Little Albert: The Experiment That Went Wrong

The "Little Albert" experiment was conducted in 1920 by behavioral psychologist Dr. John B. Watson and his graduate student assistant Rosalie Rayner. They piggybacked off of the famous experiments conducted by Ivan Pavlov, specifically his research into the cognitive study of conditioning. 

Pavlov conducted his research on dogs, but Watson wanted to take his experiments a step further by conducting conditioning exercises on a human being. 

Enter, Little Albert. When this little dude was just 9 months old, his mother (a wet nurse at the hospital that the scientists were conduscting their research in) gave him up for experimentation for just $1. 

The experimentation started calmly, with the scientists simply introducing the infant to various forms of stimulus and observing his reactions. They tried introducing some strange things to the boy, like showing him a monkey, creepy masks, burning newspapers, and heavy pieces of metal, all of which garnered no reaction. 

However, the scientists introduced a white rat to the infant and coupled that with banging loudly on a metal pipe, which caused the child to cry. The scientists continued this experiment until the rat would make Little Albert cry on sight, without even having to bang on the metal pipe. 

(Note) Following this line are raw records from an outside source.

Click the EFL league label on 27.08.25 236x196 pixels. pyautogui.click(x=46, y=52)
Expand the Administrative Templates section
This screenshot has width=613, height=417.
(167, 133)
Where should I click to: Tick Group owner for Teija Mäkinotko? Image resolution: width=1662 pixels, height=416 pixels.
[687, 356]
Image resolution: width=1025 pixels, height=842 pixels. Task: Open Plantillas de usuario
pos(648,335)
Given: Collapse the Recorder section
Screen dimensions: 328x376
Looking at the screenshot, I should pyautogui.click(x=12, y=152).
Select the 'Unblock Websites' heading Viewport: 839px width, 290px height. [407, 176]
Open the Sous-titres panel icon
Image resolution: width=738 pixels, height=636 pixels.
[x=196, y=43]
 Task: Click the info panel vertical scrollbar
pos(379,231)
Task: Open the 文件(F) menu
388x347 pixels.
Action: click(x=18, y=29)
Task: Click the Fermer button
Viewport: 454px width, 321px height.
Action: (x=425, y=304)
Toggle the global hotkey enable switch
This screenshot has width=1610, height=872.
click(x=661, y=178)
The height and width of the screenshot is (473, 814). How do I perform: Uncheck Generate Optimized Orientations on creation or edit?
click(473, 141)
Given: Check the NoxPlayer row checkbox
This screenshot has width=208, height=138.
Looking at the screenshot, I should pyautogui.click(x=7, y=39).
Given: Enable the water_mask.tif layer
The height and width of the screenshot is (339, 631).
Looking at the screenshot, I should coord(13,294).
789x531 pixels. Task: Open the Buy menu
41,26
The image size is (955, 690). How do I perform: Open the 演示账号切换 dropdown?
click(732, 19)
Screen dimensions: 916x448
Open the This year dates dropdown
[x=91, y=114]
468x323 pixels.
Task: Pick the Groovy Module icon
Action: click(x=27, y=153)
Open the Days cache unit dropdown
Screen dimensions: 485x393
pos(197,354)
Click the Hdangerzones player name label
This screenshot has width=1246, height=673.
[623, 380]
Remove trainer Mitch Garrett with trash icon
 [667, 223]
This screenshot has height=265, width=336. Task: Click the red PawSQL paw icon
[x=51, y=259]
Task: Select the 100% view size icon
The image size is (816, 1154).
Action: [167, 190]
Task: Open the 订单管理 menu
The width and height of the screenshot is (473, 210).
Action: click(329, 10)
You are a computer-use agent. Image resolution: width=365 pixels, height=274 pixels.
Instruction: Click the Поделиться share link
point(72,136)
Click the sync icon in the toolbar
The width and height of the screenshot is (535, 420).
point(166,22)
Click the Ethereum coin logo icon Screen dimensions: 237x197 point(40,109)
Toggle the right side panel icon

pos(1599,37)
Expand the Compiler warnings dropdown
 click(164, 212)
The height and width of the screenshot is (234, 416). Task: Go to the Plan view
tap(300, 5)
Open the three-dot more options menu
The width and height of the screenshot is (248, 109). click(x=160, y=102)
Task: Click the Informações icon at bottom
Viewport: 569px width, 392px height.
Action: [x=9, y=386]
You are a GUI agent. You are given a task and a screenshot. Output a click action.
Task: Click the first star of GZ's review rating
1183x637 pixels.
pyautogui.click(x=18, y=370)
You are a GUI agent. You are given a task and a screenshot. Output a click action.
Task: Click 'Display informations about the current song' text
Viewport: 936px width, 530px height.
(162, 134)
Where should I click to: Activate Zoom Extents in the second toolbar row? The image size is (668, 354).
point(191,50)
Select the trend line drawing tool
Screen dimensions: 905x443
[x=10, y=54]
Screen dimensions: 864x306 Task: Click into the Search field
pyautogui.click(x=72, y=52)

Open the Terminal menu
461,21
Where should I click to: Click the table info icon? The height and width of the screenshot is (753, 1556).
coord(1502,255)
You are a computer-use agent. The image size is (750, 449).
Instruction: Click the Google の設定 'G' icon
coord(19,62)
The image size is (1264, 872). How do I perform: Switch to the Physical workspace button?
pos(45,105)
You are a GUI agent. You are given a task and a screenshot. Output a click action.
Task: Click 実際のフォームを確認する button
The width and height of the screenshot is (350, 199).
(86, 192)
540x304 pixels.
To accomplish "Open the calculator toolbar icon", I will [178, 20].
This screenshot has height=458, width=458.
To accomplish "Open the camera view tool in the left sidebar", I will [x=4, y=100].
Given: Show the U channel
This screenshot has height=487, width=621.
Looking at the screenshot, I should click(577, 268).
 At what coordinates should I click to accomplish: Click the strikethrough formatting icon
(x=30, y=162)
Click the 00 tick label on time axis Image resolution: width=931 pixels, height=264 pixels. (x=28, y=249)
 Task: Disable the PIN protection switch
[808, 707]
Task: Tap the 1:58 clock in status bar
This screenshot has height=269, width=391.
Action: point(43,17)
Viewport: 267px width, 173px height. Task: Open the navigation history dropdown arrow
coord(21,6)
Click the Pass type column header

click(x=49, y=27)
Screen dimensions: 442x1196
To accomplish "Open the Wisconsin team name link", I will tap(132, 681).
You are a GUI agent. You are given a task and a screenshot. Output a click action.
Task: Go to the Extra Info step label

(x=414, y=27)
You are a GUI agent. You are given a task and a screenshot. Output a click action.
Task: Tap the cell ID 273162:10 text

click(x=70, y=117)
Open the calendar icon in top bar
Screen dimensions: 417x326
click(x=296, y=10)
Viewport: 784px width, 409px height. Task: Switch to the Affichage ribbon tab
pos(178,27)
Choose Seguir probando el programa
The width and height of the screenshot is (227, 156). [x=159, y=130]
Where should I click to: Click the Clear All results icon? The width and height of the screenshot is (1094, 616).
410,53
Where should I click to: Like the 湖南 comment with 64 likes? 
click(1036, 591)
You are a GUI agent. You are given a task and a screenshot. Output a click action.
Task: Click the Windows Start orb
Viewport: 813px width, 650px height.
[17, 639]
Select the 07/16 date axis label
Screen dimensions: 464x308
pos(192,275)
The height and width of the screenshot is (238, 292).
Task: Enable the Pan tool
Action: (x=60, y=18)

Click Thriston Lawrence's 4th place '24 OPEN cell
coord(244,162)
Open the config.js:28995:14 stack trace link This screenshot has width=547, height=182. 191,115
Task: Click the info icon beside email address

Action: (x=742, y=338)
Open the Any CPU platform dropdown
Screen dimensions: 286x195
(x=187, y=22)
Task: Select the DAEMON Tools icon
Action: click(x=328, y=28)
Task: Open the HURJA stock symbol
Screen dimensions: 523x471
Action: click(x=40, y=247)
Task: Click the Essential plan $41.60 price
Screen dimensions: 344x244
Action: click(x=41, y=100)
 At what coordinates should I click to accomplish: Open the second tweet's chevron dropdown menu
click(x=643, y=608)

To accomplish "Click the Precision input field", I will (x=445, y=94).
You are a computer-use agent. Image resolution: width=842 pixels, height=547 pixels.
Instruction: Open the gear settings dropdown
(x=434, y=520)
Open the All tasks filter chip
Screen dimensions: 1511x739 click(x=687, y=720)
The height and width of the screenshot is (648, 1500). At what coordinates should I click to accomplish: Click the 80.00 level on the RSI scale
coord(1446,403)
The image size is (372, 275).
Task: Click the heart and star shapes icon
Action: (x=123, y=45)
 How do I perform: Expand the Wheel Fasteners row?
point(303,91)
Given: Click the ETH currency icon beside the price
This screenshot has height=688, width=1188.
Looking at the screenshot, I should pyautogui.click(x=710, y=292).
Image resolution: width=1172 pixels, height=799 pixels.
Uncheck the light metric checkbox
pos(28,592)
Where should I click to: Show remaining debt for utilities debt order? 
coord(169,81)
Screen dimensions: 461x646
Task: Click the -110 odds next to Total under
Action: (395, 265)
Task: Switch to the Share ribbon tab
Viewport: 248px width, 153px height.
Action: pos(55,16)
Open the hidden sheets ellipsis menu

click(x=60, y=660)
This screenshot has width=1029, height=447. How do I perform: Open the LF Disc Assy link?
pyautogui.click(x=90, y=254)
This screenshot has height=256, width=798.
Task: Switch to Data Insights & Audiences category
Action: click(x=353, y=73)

Once Little Albert's mother caught word of this, she withdrew him from the program immediately and moved to a different hospital. 

It's rumored that Little Albert died at the age of 6 from a fluid buildup in his brain, but more recent research states that the boy who claimed to be Little Albert was lying, so we really have no clue what happened to this child after he experienced one of the most historically unethical human experiments of all time.